Maybe the thing you remember most about the 1990s is Friends. Or maybe you remember it as the era when we were constantly tempted with promises of “no-fat” and “low-fat.” Today, walking the aisles of any grocery store you’ll still spot all sorts of bright, bold labels proclaiming “Fat Free!” or “Low Fat!” as a result of that era’s research that essentially warned that fat is whack.
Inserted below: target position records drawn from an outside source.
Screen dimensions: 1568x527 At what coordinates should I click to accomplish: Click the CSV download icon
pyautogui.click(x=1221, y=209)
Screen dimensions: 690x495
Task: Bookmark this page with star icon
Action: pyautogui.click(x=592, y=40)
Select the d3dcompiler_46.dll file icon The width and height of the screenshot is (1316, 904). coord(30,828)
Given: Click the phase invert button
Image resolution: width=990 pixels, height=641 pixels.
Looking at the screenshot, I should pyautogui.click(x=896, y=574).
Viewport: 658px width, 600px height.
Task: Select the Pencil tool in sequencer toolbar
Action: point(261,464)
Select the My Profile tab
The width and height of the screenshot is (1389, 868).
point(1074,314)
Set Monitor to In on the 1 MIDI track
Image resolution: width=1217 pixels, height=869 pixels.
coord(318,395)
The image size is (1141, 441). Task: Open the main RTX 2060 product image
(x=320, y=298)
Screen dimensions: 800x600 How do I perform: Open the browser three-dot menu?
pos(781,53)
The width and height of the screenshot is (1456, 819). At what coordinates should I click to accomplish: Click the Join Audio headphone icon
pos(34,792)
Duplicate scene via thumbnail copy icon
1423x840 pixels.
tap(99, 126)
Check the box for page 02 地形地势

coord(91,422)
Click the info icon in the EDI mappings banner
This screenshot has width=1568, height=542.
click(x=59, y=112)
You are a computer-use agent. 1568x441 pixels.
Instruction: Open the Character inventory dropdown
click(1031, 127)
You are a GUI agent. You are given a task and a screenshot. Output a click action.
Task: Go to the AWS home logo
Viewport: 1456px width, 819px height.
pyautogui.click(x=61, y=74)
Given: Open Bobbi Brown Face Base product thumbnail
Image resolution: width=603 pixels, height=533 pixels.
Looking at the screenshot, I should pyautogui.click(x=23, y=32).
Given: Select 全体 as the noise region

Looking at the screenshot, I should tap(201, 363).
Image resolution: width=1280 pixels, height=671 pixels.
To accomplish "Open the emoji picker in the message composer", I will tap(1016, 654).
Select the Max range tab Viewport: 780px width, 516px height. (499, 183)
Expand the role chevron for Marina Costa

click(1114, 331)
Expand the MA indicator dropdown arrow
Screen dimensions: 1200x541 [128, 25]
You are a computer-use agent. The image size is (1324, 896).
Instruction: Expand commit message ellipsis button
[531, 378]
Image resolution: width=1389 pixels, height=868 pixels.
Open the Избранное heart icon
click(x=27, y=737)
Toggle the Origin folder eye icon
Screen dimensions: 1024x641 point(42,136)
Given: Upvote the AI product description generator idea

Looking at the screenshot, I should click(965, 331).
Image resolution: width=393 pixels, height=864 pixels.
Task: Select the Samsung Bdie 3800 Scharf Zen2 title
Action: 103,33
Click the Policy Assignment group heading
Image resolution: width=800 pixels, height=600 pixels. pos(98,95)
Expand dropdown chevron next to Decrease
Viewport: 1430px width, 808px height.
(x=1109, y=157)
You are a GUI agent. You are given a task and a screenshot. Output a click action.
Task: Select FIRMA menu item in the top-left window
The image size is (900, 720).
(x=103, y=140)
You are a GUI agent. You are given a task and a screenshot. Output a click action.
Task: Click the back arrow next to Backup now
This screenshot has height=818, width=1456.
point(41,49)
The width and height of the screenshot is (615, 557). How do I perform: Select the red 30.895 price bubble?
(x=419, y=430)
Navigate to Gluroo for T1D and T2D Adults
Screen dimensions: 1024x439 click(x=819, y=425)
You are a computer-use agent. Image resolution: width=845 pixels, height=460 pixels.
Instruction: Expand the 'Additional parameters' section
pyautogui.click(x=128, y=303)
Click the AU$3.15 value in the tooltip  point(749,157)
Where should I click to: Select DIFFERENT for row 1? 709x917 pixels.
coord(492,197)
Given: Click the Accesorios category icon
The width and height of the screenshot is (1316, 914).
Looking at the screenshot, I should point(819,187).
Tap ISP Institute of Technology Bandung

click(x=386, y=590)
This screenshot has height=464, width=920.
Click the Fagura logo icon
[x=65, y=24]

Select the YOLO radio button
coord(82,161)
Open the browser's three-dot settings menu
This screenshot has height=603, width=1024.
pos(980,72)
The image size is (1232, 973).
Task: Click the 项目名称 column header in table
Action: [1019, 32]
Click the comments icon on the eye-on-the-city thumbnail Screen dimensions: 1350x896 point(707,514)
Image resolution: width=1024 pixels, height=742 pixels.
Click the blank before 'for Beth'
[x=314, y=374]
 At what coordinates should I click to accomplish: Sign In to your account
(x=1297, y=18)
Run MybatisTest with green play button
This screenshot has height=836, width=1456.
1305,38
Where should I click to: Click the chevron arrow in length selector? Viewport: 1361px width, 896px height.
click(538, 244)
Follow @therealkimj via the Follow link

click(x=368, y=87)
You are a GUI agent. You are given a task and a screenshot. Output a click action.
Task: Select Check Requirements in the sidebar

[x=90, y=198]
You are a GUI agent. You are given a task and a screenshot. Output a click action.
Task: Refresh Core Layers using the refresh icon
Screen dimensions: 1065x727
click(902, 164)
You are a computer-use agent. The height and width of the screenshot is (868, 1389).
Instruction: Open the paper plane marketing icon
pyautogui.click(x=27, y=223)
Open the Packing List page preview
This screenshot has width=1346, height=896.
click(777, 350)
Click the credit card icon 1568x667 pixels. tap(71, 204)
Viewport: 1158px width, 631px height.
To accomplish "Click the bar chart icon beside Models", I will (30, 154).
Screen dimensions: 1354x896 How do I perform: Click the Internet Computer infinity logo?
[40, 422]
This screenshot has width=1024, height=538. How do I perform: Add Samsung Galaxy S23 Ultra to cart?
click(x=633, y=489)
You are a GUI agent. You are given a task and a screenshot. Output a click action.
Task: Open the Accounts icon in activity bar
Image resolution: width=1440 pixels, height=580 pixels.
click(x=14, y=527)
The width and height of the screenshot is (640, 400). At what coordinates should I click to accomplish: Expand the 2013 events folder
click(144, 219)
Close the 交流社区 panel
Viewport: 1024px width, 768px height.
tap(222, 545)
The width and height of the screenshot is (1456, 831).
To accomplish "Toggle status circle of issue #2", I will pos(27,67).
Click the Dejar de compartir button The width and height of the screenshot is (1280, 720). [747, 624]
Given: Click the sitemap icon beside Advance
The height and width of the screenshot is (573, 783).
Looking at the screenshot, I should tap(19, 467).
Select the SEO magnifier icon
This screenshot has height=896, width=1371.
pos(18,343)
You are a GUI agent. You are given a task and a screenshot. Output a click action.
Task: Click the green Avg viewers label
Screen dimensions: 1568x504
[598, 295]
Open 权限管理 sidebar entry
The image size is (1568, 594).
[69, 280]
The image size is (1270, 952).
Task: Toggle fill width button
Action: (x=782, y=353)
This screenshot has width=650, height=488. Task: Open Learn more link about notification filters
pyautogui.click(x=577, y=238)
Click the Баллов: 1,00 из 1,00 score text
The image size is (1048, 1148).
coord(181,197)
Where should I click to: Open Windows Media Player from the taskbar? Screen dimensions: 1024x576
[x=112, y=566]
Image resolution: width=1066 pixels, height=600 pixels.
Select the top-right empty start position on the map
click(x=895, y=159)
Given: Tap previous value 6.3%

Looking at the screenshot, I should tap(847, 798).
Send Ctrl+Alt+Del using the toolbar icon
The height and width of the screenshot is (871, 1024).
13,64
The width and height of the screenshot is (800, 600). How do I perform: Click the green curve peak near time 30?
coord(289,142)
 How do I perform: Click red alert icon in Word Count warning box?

Thankfully, knowledge of the body and nutrition has started to swing back toward reality. Sure, excess fat in your diet can lead to excess fat on the body. But simply being the most calorie-dense macronutrient out there doesn’t make fat evil — not when there’s gluten lurking around.
Welcome to the new hot topic. Gluten intolerance has taken a stranglehold on nutrition. Again, there’s some truth behind the fear. Gluten negatively affects some people’s digestion, for example. In reality, though, all macronutrients found in food have some role to play. Nutritional research is not complete. It’s ongoing. And for every bit of new information, there’s a marketing team or milkshake eager to cash in.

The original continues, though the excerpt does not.